— START Excerpted records —

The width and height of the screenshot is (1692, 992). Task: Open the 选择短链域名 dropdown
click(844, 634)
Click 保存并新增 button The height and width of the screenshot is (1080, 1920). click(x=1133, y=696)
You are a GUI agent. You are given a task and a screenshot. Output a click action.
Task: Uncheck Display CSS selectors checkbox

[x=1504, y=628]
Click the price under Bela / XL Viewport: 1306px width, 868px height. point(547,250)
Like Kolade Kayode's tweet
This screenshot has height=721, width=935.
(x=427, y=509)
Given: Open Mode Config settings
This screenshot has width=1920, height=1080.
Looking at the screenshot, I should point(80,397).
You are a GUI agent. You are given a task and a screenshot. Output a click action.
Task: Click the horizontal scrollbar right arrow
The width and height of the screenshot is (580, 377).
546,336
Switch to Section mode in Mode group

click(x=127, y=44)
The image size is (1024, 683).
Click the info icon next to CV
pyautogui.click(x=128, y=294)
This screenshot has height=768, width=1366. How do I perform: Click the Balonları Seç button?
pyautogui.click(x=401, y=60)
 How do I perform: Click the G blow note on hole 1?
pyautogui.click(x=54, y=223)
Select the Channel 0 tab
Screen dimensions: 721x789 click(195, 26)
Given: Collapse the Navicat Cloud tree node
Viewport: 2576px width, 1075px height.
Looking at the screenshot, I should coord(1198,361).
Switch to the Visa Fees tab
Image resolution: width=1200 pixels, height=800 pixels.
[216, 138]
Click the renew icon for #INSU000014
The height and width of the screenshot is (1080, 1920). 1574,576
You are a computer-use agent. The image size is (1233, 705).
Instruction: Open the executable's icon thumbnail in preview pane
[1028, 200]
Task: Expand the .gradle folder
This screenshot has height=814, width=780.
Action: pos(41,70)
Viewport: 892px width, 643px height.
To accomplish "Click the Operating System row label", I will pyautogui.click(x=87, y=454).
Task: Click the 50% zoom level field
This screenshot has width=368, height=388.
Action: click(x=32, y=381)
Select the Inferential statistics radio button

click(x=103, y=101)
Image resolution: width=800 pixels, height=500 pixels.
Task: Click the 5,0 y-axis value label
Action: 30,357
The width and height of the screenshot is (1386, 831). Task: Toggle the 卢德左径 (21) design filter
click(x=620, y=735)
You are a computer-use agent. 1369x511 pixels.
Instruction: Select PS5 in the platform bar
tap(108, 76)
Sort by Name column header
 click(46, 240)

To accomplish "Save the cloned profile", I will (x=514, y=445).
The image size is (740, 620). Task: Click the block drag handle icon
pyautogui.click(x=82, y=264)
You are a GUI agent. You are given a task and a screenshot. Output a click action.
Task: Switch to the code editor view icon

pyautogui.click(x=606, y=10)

— END Excerpted records —

Exercise directions
Render every line of the items above as a Markdown table with the columns "No." and "Line," putting a row number in the first and the line in the second. Omit blank lines.

Correct output
| No. | Line |
|---|---|
| 1 | The width and height of the screenshot is (1692, 992). Task: Open the 选择短链域名 dropdown |
| 2 | click(844, 634) |
| 3 | Click 保存并新增 button The height and width of the screenshot is (1080, 1920). click(x=1133, y=696) |
| 4 | You are a GUI agent. You are given a task and a screenshot. Output a click action. |
| 5 | Task: Uncheck Display CSS selectors checkbox |
| 6 | [x=1504, y=628] |
| 7 | Click the price under Bela / XL Viewport: 1306px width, 868px height. point(547,250) |
| 8 | Like Kolade Kayode's tweet |
| 9 | This screenshot has height=721, width=935. |
| 10 | (x=427, y=509) |
| 11 | Given: Open Mode Config settings |
| 12 | This screenshot has width=1920, height=1080. |
| 13 | Looking at the screenshot, I should point(80,397). |
| 14 | You are a GUI agent. You are given a task and a screenshot. Output a click action. |
| 15 | Task: Click the horizontal scrollbar right arrow |
| 16 | The width and height of the screenshot is (580, 377). |
| 17 | 546,336 |
| 18 | Switch to Section mode in Mode group |
| 19 | click(x=127, y=44) |
| 20 | The image size is (1024, 683). |
| 21 | Click the info icon next to CV |
| 22 | pyautogui.click(x=128, y=294) |
| 23 | This screenshot has height=768, width=1366. How do I perform: Click the Balonları Seç button? |
| 24 | pyautogui.click(x=401, y=60) |
| 25 |  How do I perform: Click the G blow note on hole 1? |
| 26 | pyautogui.click(x=54, y=223) |
| 27 | Select the Channel 0 tab |
| 28 | Screen dimensions: 721x789 click(195, 26) |
| 29 | Given: Collapse the Navicat Cloud tree node |
| 30 | Viewport: 2576px width, 1075px height. |
| 31 | Looking at the screenshot, I should coord(1198,361). |
| 32 | Switch to the Visa Fees tab |
| 33 | Image resolution: width=1200 pixels, height=800 pixels. |
| 34 | [216, 138] |
| 35 | Click the renew icon for #INSU000014 |
| 36 | The height and width of the screenshot is (1080, 1920). 1574,576 |
| 37 | You are a computer-use agent. The image size is (1233, 705). |
| 38 | Instruction: Open the executable's icon thumbnail in preview pane |
| 39 | [1028, 200] |
| 40 | Task: Expand the .gradle folder |
| 41 | This screenshot has height=814, width=780. |
| 42 | Action: pos(41,70) |
| 43 | Viewport: 892px width, 643px height. |
| 44 | To accomplish "Click the Operating System row label", I will pyautogui.click(x=87, y=454). |
| 45 | Task: Click the 50% zoom level field |
| 46 | This screenshot has width=368, height=388. |
| 47 | Action: click(x=32, y=381) |
| 48 | Select the Inferential statistics radio button |
| 49 | click(x=103, y=101) |
| 50 | Image resolution: width=800 pixels, height=500 pixels. |
| 51 | Task: Click the 5,0 y-axis value label |
| 52 | Action: 30,357 |
| 53 | The width and height of the screenshot is (1386, 831). Task: Toggle the 卢德左径 (21) design filter |
| 54 | click(x=620, y=735) |
| 55 | You are a computer-use agent. 1369x511 pixels. |
| 56 | Instruction: Select PS5 in the platform bar |
| 57 | tap(108, 76) |
| 58 | Sort by Name column header |
| 59 |  click(46, 240) |
| 60 | To accomplish "Save the cloned profile", I will (x=514, y=445). |
| 61 | The image size is (740, 620). Task: Click the block drag handle icon |
| 62 | pyautogui.click(x=82, y=264) |
| 63 | You are a GUI agent. You are given a task and a screenshot. Output a click action. |
| 64 | Task: Switch to the code editor view icon |
| 65 | pyautogui.click(x=606, y=10) |